Something imponderable. An omen. An illusion. As when a magnet releases iron filings and they fall in confusion again. As when a ball of string comes undone. As when a tension slackens. As when an orchestra begins to play out of tune. No details could be adduced that would not also have been possible before, but all the relationships had shifted a little. Ideas whose currency had once been lean grew fat. Persons who would before never have been taken seriously became famous. Harshness mellowed, separations fused, intransigents made concessions to popularity, tastes already formed relapsed into uncertainties. Sharp boundaries everywhere became blurred and some new, indefinable ability to form alliances brought new people and new ideas to the top. Not that these people and ideas were bad, not at all; it was only that a little too much of the bad was mixed with the good, of error with truth, of accommodation with meaning. There even seemed to be a privileged proportion of this mixture that got furthest on in the world; just the right pinch of makeshift to bring out the genius in genius and make talent look like a white hope, as a pinch of chicory, according to some people, brings out the right coffee flavor in coffee.
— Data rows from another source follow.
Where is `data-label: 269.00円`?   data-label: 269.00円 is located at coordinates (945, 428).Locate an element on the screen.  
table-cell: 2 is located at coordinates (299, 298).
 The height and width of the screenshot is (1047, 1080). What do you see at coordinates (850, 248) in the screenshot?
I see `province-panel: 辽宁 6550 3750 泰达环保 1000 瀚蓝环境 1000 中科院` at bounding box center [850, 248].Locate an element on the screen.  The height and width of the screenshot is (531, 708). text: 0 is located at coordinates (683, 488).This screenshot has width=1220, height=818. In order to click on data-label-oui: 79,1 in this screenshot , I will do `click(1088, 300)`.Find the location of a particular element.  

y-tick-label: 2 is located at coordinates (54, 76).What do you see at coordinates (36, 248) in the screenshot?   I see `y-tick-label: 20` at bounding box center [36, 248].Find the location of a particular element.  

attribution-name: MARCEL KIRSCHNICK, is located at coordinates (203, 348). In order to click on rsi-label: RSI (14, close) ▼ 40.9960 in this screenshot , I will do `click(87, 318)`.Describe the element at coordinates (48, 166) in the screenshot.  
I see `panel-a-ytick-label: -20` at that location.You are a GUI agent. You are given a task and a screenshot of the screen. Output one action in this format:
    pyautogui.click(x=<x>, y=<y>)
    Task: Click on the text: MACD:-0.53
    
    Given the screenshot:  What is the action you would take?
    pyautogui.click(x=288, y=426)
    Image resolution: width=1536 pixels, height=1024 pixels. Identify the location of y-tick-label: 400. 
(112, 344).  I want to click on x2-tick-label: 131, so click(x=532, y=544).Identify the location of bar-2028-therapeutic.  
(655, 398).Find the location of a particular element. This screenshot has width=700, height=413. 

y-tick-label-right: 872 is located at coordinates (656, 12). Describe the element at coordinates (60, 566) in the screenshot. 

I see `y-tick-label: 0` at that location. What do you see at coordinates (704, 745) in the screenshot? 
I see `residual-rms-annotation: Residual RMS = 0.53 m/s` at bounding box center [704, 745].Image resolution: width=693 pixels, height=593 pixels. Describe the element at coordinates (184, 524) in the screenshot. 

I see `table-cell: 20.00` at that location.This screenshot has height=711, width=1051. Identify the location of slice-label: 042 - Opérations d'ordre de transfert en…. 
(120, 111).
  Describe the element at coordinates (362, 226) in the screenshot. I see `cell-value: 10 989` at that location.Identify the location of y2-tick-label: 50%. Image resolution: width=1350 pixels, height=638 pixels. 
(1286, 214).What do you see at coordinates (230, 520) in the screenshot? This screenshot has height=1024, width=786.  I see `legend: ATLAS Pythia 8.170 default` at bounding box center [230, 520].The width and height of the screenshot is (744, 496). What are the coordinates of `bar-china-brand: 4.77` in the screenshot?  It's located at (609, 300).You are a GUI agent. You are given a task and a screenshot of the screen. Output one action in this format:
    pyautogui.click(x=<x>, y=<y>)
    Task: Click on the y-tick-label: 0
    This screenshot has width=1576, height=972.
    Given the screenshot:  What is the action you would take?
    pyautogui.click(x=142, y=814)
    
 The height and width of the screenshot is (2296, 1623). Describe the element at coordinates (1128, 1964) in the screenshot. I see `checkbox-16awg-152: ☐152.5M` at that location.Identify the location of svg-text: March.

Suddenly all the prominent and important positions in the intellectual world were filled by such people, and all decisions went their way. There is nothing one can hold responsible for this, nor can one say how it all came about. There are no persons or ideas or specific phenomena that one can fight against. There is no lack of talent or goodwill or even of strong personalities. There is just something missing in everything, though you can’t put your finger on it, as if there had been a change in the blood or in the air; a mysterious disease has eaten away the previous period’s seeds of genius, but everything sparkles with novelty, and finally one has no way of knowing whether the world has really grown worse, or oneself merely older. At this point a new era has definitively arrived.